Tucker had already been critical of how transparent APRA was in their control of local music licensing, especially during his time as the chairman of Independent Music NZ (IMNZ). Once LOOP had its own publishing wing, it meant they could experiment with taking a more disruptive approach, as when LOOP directly licensed the music at L.A.B.’s TSB Arena show, so the performance fees were paid directly to the rights holders rather than going via APRA.
LOOP publishing began with only four acts: Troy Kingi, Katchafire, L.A.B., and Ria Hall. Tucker says they represent a new central focus for the label.

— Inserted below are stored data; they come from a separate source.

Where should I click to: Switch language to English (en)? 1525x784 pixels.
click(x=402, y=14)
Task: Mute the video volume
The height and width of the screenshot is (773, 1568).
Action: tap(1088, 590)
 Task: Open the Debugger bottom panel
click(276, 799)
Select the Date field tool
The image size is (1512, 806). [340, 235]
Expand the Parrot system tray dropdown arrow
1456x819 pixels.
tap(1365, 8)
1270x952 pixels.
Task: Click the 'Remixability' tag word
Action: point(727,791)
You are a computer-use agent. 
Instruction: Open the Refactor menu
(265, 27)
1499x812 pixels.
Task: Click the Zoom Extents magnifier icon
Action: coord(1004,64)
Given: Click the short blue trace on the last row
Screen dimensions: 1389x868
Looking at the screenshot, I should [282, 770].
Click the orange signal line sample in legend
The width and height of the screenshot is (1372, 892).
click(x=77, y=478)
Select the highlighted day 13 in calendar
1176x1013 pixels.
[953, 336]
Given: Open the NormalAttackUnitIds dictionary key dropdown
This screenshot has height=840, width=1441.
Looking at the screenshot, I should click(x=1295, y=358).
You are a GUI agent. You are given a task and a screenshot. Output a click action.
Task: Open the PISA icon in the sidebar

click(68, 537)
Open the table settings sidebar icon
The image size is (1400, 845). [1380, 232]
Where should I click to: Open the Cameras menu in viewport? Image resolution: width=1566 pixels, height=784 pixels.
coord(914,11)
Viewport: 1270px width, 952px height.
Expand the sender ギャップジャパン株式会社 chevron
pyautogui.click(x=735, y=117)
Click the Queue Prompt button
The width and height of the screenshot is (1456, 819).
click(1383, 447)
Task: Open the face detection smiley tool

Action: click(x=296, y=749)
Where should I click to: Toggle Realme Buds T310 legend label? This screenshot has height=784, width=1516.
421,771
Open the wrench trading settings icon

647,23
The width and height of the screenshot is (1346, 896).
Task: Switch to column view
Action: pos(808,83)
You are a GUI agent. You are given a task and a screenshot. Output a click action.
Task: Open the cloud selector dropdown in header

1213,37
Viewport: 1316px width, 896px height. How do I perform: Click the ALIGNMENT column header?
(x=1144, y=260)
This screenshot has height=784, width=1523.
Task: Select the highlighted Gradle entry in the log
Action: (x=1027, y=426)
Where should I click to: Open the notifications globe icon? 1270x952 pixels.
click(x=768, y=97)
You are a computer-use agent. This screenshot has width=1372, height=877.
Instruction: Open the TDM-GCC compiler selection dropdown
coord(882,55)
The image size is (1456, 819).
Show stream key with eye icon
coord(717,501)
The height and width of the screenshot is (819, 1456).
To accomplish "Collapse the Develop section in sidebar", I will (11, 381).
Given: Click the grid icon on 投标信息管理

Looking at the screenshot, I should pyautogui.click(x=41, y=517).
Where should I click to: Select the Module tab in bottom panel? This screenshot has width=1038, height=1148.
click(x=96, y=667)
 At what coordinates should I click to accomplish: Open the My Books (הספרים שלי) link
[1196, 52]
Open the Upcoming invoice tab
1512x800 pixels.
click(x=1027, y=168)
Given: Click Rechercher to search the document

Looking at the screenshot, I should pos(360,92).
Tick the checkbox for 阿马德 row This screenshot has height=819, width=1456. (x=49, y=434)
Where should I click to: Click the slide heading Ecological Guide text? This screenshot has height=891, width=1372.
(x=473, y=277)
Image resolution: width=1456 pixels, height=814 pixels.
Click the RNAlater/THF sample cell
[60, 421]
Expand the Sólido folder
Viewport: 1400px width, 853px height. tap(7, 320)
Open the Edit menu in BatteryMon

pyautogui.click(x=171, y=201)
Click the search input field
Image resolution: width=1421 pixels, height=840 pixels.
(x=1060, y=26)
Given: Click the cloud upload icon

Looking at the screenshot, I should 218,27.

“Ria Hall’s Rules of Engagement album was a real game-changer for us. Of late, we’ve predominantly worked with Māori artists. It’s fairly obvious when you look at our roster and who we represent as a publisher. Theia has also been a guiding light for us in that respect. Every Tuesday she comes to our office and gives us all te reo lessons. That same day, she also takes her whiteboard along to give lessons at Live Nation and Warner too. Everyone is picking up the mantle, which is cool.”
When Tucker looks back over 20 years of LOOP Recordings Aot(ear)oa, he is proud of working with not only great artists but also great people. The label has employed over three dozen staff at various times during its existence, the majority of them female and in management roles in an industry that is often biased in the opposite direction. In 2021 the label office continues to reflect a balanced gender split, with Tucker and his wife Stephanie Young running the label with Dan Clist (now a minor shareholder in the company with them), Emma Hall-Phillips, Scott Tindale and Erin Nelson.
Tucker hopes he can learn from his 20-plus years of experience to ensure the label continues to grow at the right speed, and that it doesn’t overextend itself as it has sometimes done in the past. LOOP still attracts impressive new talent, and it seems certain LOOP’s remarkable success story will continue for many years to come.